Set down the material below without any change, starting at the line that contains "Image resolution: width=473" and ending after the line that contains "(x=113, y=38)".

Data lines:
######
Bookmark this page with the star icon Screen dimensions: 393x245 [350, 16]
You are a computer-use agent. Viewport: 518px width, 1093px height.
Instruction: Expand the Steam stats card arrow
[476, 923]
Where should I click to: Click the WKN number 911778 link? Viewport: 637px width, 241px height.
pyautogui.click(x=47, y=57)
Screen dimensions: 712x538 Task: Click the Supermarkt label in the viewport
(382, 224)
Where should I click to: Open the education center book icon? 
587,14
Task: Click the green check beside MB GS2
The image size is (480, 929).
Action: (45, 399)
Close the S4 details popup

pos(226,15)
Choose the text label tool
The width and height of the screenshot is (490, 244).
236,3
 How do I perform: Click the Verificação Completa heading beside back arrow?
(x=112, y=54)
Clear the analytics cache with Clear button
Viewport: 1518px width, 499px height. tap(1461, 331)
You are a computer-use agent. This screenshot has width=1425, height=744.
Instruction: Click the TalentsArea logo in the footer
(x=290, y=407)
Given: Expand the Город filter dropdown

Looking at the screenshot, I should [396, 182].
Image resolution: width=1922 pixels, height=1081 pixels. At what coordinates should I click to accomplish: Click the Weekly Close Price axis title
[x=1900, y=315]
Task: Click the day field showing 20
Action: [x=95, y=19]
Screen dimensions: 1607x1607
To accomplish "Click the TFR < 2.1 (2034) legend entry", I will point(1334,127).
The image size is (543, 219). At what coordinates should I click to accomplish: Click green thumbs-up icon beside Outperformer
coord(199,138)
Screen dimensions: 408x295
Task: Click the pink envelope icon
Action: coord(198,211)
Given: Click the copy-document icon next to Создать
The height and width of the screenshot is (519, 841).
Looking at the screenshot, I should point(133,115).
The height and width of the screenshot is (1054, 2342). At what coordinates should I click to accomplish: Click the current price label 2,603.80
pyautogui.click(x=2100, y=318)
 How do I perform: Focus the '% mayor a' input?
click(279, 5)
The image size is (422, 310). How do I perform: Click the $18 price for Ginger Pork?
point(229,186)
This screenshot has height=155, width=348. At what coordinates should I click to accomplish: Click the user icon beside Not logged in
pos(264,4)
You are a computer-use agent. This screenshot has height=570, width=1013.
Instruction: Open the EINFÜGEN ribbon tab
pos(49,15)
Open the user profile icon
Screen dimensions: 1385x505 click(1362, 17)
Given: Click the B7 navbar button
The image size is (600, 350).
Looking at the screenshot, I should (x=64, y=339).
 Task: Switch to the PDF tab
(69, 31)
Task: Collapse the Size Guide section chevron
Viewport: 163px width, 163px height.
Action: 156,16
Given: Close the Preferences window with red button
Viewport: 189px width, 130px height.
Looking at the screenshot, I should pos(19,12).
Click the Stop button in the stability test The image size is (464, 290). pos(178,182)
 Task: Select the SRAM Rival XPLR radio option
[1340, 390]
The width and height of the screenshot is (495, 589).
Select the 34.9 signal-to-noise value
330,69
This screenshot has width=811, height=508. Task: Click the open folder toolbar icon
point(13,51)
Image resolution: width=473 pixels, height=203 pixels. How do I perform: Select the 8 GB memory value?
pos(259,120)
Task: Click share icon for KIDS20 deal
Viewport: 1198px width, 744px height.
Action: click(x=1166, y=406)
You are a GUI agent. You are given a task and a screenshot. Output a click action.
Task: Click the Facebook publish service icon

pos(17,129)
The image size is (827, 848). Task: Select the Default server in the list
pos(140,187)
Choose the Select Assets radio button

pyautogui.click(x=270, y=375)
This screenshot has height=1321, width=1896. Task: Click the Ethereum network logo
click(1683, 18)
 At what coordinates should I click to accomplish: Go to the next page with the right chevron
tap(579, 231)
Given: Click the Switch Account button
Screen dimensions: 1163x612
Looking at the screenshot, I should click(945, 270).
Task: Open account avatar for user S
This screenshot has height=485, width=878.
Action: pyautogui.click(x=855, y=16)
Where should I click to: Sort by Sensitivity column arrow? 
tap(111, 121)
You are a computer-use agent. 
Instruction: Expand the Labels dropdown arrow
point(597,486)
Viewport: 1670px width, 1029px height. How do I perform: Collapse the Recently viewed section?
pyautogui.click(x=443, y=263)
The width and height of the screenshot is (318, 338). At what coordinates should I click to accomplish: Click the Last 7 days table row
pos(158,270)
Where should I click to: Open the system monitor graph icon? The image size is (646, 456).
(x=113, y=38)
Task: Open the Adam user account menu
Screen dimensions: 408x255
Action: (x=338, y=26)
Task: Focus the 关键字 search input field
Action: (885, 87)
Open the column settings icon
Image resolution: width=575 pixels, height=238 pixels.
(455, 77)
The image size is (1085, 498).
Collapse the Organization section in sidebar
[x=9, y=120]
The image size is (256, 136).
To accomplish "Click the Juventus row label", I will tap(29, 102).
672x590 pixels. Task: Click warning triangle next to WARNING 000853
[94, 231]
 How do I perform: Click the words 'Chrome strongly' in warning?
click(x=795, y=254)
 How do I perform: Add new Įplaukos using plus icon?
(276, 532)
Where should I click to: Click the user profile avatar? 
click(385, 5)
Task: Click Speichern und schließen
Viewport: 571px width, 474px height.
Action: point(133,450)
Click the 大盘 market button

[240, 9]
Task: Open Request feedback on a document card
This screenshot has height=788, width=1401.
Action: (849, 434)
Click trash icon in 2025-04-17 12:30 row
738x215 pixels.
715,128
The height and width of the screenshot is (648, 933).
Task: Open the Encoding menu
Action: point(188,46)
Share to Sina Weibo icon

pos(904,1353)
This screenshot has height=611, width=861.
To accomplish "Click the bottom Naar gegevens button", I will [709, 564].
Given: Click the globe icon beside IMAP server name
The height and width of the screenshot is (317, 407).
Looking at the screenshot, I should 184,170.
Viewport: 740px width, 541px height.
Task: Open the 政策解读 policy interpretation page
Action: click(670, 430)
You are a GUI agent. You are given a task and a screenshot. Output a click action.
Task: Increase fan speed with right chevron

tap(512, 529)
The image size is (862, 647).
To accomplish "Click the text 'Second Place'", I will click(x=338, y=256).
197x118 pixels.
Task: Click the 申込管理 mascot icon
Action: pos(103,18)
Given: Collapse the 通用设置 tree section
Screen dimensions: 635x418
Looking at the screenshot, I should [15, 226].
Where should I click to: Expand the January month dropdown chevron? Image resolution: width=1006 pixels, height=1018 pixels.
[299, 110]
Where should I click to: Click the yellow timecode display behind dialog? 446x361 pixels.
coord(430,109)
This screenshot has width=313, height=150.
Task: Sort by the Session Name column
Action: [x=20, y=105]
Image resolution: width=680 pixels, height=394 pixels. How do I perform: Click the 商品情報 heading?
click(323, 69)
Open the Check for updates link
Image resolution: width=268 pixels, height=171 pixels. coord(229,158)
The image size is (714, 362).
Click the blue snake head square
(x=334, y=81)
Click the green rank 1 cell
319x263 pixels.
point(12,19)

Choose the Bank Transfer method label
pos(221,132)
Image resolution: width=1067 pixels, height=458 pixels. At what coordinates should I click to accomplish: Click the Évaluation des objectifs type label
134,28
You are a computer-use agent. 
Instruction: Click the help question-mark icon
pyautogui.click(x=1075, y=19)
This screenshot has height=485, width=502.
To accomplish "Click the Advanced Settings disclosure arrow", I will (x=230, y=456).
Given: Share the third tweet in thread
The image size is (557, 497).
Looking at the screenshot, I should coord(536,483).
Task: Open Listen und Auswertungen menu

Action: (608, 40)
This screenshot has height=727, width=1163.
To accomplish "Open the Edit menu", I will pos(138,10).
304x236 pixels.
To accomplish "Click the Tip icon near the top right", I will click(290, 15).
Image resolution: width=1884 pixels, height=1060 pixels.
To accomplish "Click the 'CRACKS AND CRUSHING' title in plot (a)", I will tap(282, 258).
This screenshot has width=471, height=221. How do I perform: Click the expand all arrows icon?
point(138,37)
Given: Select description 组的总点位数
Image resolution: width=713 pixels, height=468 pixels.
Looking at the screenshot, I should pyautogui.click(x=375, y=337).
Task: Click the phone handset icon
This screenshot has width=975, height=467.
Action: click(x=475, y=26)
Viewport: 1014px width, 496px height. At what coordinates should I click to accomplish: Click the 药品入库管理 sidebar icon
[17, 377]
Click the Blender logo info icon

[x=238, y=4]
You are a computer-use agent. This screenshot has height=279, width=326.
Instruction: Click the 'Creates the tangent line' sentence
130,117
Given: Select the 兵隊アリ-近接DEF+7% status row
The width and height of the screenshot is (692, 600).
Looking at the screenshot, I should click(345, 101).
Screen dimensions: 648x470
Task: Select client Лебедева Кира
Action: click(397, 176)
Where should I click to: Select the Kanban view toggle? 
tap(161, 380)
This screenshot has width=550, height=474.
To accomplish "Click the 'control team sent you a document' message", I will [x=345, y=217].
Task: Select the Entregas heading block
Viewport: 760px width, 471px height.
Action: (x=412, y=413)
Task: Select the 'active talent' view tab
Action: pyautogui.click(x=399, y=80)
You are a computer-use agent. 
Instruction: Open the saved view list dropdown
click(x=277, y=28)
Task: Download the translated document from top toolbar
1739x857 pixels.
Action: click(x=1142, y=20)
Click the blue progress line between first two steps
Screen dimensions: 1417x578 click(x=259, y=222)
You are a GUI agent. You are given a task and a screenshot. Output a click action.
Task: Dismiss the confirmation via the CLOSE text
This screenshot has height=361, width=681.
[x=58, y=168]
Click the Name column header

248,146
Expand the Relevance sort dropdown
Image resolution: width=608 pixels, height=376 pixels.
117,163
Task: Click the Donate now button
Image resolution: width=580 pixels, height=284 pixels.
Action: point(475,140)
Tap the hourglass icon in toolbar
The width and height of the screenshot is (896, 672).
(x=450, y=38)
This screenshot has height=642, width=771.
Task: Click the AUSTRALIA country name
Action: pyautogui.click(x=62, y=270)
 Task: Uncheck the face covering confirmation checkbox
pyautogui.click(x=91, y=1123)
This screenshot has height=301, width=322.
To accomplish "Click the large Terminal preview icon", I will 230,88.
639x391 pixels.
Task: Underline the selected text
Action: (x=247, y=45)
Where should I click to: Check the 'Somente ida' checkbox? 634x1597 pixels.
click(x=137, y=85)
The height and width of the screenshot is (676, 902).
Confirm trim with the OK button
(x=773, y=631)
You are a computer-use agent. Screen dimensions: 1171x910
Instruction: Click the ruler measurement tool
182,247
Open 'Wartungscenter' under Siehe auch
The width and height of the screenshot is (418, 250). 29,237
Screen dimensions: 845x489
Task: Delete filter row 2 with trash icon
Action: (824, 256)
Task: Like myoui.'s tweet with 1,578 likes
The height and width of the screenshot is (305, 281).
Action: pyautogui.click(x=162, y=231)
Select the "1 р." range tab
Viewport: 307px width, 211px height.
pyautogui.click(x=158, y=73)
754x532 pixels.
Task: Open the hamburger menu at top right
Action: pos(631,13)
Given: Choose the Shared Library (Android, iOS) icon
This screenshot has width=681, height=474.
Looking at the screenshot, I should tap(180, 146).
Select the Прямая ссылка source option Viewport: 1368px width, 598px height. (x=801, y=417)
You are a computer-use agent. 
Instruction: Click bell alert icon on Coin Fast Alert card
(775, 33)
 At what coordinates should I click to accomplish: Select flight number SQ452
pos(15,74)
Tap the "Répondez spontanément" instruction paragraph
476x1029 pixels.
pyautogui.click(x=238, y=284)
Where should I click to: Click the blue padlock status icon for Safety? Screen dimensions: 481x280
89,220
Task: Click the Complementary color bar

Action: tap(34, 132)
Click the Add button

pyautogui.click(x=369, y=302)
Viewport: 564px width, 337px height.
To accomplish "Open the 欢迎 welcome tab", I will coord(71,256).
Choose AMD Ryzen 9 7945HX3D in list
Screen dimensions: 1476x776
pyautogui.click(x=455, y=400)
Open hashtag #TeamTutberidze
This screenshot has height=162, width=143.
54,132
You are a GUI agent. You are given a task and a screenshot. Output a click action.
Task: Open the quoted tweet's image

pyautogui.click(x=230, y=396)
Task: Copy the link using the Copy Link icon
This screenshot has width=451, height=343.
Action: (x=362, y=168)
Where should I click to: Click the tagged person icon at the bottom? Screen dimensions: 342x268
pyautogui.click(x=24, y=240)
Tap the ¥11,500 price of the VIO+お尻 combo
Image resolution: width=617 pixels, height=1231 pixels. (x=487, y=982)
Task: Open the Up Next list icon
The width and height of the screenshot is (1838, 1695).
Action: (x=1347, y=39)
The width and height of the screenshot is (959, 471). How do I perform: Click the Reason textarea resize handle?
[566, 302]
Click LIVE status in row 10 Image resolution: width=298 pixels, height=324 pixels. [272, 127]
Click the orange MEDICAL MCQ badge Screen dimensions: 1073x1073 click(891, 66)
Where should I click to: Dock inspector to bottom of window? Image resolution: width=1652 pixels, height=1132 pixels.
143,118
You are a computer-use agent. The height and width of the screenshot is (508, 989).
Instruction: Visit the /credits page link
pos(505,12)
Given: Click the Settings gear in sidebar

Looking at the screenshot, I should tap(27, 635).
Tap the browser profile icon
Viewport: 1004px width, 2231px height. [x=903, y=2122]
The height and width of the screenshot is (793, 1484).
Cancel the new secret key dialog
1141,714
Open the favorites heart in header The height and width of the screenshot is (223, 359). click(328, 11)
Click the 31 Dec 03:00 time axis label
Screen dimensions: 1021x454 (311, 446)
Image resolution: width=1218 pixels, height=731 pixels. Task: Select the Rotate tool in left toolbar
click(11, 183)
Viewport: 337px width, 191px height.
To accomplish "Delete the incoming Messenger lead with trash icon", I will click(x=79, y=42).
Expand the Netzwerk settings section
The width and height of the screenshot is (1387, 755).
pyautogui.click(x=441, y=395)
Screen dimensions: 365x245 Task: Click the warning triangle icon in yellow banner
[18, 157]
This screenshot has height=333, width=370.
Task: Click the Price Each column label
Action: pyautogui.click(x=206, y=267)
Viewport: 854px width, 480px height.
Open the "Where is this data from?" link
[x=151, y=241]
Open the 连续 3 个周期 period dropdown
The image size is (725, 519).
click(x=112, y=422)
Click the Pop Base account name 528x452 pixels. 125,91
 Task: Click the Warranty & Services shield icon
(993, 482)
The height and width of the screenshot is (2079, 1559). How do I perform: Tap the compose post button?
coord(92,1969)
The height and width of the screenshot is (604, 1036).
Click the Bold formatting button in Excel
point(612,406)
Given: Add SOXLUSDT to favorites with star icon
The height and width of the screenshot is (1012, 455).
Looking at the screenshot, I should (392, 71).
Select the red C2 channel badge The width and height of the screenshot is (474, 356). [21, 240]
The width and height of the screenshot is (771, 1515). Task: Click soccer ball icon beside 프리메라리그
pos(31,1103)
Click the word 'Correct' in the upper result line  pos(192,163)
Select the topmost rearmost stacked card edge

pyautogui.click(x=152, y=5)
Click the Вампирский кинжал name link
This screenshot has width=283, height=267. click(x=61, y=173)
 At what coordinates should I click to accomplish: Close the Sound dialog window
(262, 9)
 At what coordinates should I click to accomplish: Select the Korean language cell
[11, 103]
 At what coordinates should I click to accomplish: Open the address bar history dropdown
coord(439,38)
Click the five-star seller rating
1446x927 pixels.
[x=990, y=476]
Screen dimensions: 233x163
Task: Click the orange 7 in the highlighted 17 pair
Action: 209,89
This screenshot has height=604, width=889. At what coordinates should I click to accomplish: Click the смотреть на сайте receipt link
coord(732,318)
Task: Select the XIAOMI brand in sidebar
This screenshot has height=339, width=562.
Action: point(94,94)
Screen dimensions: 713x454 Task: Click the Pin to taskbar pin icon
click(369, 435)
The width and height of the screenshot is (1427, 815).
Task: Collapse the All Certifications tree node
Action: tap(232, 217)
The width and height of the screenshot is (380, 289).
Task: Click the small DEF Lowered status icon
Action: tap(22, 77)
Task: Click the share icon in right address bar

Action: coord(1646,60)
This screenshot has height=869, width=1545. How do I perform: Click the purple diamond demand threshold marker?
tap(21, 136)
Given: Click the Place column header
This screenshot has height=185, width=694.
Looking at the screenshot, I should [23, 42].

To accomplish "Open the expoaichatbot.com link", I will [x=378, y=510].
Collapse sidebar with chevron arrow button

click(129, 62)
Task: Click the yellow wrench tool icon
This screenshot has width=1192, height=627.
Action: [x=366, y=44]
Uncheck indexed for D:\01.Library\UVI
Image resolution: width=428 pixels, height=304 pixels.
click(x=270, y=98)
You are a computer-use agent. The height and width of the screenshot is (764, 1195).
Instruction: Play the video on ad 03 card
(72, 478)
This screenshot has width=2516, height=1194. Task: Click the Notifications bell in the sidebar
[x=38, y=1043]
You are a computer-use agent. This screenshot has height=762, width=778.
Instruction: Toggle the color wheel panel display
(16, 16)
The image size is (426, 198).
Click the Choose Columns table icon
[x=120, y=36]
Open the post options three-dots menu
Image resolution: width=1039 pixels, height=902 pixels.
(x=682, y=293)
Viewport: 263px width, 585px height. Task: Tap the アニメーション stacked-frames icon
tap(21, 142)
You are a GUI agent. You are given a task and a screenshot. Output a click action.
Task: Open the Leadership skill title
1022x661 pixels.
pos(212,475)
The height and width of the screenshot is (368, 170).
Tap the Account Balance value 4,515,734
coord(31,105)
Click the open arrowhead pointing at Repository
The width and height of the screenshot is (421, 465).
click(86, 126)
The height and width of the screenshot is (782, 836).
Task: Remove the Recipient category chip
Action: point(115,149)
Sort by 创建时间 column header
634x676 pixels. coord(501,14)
######
Final result:
Image resolution: width=473 pixels, height=203 pixels. How do I perform: Select the 8 GB memory value?
pos(259,120)
Task: Click share icon for KIDS20 deal
Viewport: 1198px width, 744px height.
Action: click(x=1166, y=406)
You are a GUI agent. You are given a task and a screenshot. Output a click action.
Task: Click the Facebook publish service icon

pos(17,129)
The image size is (827, 848). Task: Select the Default server in the list
pos(140,187)
Choose the Select Assets radio button

pyautogui.click(x=270, y=375)
This screenshot has height=1321, width=1896. Task: Click the Ethereum network logo
click(1683, 18)
 At what coordinates should I click to accomplish: Go to the next page with the right chevron
tap(579, 231)
Given: Click the Switch Account button
Screen dimensions: 1163x612
Looking at the screenshot, I should click(945, 270).
Task: Open account avatar for user S
This screenshot has height=485, width=878.
Action: pyautogui.click(x=855, y=16)
Where should I click to: Sort by Sensitivity column arrow? 
tap(111, 121)
You are a computer-use agent. 
Instruction: Expand the Labels dropdown arrow
point(597,486)
Viewport: 1670px width, 1029px height. How do I perform: Collapse the Recently viewed section?
pyautogui.click(x=443, y=263)
The width and height of the screenshot is (318, 338). At what coordinates should I click to accomplish: Click the Last 7 days table row
pos(158,270)
Where should I click to: Open the system monitor graph icon? The image size is (646, 456).
(x=113, y=38)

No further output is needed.